━━━ Exercise inputs ━━━

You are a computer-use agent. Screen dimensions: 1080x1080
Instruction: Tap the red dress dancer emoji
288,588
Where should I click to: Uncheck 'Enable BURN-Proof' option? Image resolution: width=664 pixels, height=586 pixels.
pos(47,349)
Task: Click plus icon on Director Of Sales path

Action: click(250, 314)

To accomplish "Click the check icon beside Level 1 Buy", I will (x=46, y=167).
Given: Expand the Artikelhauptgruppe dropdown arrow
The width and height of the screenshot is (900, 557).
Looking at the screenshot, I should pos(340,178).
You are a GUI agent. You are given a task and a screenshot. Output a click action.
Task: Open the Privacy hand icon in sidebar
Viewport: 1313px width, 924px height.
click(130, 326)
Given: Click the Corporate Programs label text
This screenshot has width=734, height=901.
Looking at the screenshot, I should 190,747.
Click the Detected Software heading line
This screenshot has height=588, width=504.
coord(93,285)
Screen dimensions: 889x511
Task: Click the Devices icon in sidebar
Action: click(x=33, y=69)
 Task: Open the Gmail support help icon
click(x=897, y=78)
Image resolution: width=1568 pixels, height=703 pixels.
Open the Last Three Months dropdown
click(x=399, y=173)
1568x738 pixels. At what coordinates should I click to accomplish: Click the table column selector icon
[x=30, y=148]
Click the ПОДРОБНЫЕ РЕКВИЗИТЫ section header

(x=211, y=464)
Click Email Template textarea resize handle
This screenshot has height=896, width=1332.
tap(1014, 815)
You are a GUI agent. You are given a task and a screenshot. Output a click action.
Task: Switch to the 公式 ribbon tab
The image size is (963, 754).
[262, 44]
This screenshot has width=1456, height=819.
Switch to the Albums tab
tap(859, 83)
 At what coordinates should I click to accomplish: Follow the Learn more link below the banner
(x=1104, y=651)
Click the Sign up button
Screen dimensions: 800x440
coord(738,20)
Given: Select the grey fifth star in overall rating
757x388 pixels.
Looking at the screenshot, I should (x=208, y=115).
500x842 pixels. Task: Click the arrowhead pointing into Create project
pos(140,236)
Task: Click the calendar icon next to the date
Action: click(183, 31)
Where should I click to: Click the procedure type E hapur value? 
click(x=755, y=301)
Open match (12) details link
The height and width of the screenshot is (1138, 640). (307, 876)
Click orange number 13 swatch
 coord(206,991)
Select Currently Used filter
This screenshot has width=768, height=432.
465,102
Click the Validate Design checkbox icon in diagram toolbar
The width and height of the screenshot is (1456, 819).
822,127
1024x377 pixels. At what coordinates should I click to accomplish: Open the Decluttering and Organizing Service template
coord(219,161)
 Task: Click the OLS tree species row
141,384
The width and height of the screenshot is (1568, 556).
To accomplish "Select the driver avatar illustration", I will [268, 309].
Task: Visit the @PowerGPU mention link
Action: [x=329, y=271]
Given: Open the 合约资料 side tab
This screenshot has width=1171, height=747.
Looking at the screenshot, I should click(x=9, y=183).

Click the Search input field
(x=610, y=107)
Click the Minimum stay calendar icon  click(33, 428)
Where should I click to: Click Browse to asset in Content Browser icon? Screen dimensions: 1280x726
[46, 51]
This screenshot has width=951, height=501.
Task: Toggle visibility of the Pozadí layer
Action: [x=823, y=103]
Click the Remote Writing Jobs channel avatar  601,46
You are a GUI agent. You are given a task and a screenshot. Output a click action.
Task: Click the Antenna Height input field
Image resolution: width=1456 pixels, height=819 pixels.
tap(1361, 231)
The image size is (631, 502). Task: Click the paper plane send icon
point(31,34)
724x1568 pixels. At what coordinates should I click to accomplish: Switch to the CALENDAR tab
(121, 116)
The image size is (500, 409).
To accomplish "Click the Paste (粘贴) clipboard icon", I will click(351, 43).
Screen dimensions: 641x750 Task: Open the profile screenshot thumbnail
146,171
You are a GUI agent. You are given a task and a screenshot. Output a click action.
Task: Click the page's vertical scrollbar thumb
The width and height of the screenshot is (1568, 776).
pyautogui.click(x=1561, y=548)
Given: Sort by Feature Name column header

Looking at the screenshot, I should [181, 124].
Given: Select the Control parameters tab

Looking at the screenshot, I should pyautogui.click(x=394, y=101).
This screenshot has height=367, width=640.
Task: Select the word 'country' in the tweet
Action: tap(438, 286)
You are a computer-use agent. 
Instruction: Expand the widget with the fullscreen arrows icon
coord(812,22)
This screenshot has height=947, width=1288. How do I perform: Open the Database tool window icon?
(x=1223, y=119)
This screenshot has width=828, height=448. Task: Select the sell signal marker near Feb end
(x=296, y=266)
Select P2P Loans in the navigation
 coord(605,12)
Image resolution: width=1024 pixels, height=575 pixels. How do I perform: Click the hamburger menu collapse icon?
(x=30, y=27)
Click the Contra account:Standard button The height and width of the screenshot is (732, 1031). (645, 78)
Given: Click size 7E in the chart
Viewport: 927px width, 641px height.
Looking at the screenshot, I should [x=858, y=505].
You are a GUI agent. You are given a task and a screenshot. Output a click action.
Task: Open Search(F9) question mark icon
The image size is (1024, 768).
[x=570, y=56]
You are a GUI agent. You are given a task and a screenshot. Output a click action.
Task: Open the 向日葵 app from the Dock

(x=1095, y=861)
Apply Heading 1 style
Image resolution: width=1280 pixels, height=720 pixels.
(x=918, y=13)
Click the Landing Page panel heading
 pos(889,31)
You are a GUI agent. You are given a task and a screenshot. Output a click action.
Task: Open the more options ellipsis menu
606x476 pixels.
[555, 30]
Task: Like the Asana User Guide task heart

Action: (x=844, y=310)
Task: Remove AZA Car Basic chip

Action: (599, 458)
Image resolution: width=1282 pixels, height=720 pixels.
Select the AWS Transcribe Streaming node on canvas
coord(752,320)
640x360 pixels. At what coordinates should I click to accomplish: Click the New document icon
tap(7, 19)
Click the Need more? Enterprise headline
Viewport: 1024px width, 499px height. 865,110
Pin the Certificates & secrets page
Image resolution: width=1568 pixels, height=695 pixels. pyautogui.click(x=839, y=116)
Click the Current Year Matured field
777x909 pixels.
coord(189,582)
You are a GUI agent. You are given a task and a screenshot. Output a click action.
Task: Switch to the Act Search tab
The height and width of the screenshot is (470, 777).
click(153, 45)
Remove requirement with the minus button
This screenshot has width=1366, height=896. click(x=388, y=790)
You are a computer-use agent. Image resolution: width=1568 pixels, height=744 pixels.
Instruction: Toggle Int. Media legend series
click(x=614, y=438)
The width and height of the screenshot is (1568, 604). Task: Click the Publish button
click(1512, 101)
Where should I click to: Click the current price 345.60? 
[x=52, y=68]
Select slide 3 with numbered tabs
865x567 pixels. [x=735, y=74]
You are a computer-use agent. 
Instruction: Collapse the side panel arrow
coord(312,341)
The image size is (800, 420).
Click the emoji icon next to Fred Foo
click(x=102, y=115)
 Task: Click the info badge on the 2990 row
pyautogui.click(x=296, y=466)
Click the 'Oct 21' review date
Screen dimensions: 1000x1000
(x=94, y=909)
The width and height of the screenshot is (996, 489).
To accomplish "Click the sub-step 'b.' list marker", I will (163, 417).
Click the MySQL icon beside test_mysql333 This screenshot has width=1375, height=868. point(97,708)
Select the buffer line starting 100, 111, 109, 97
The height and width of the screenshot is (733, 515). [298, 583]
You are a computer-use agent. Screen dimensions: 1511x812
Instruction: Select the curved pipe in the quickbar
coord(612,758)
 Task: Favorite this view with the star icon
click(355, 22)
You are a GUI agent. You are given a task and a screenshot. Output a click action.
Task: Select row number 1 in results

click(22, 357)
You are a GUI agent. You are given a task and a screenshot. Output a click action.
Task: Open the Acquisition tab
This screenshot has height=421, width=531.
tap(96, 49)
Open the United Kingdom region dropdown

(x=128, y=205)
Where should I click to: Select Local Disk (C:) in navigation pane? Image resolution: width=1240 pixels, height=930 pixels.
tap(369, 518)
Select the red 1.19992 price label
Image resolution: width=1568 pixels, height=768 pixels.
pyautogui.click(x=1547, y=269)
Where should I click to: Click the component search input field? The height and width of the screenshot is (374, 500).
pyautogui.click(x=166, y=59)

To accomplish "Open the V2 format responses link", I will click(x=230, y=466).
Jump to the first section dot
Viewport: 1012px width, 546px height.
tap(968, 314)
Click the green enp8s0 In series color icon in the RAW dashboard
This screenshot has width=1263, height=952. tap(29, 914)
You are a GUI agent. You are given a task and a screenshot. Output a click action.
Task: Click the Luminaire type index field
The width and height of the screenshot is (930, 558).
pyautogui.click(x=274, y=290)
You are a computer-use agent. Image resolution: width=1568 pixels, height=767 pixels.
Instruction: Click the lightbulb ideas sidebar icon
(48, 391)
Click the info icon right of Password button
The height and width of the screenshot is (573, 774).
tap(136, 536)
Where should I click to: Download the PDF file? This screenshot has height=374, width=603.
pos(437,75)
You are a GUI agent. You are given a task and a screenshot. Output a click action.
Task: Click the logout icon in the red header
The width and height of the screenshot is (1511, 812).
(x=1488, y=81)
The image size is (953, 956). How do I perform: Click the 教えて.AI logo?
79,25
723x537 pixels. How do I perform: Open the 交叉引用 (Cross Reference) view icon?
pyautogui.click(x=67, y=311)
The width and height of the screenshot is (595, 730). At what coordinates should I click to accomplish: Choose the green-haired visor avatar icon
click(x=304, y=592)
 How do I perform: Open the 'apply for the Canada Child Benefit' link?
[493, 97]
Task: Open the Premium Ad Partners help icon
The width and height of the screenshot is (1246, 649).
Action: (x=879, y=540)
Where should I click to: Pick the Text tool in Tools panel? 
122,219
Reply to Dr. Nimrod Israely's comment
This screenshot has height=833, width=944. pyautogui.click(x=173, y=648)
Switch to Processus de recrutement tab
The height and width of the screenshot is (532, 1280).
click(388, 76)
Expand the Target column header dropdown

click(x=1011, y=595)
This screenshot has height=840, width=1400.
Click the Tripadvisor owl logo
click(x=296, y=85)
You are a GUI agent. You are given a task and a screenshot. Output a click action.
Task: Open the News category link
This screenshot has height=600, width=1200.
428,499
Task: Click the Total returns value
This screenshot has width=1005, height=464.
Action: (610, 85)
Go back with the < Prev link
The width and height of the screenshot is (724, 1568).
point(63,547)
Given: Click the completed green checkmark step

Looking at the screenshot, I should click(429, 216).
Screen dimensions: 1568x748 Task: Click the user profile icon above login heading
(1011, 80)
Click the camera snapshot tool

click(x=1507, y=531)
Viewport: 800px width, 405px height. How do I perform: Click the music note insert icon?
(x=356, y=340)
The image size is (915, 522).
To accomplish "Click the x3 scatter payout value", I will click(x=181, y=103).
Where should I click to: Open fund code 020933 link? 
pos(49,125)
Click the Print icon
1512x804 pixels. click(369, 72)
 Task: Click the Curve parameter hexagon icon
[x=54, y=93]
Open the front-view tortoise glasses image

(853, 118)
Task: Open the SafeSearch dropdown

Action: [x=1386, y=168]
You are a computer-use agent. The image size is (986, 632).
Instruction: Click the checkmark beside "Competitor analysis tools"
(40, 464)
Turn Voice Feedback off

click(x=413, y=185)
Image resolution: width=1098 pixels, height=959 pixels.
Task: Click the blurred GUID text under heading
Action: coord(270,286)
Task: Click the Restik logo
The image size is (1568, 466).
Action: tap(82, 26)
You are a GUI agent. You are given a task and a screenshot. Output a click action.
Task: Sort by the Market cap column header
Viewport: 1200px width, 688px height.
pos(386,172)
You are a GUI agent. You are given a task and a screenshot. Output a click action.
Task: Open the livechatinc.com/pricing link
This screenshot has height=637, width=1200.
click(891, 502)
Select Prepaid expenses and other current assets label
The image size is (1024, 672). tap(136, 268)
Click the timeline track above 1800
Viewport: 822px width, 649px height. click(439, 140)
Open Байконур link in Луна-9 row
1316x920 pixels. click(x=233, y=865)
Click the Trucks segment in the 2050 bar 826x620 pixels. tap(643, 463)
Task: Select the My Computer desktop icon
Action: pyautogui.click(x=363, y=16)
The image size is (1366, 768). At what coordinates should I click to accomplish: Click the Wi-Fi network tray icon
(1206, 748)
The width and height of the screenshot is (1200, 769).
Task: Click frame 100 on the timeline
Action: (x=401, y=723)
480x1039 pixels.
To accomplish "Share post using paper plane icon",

━━━

Do this:
Render the data from the line containing "Where should I click to: Click the procedure" through the line containing "tap(1361, 231)" as a numbered list, skipping blank lines.

Answer to the task:
1. Where should I click to: Click the procedure type E hapur value? 
2. click(x=755, y=301)
3. Open match (12) details link
4. The height and width of the screenshot is (1138, 640). (307, 876)
5. Click orange number 13 swatch
6.  coord(206,991)
7. Select Currently Used filter
8. This screenshot has width=768, height=432.
9. 465,102
10. Click the Validate Design checkbox icon in diagram toolbar
11. The width and height of the screenshot is (1456, 819).
12. 822,127
13. 1024x377 pixels. At what coordinates should I click to accomplish: Open the Decluttering and Organizing Service template
14. coord(219,161)
15.  Task: Click the OLS tree species row
16. 141,384
17. The width and height of the screenshot is (1568, 556).
18. To accomplish "Select the driver avatar illustration", I will [268, 309].
19. Task: Visit the @PowerGPU mention link
20. Action: [x=329, y=271]
21. Given: Open the 合约资料 side tab
22. This screenshot has width=1171, height=747.
23. Looking at the screenshot, I should click(x=9, y=183).
24. Click the Search input field
25. (x=610, y=107)
26. Click the Minimum stay calendar icon  click(33, 428)
27. Where should I click to: Click Browse to asset in Content Browser icon? Screen dimensions: 1280x726
28. [46, 51]
29. This screenshot has width=951, height=501.
30. Task: Toggle visibility of the Pozadí layer
31. Action: [x=823, y=103]
32. Click the Remote Writing Jobs channel avatar  601,46
33. You are a GUI agent. You are given a task and a screenshot. Output a click action.
34. Task: Click the Antenna Height input field
35. Image resolution: width=1456 pixels, height=819 pixels.
36. tap(1361, 231)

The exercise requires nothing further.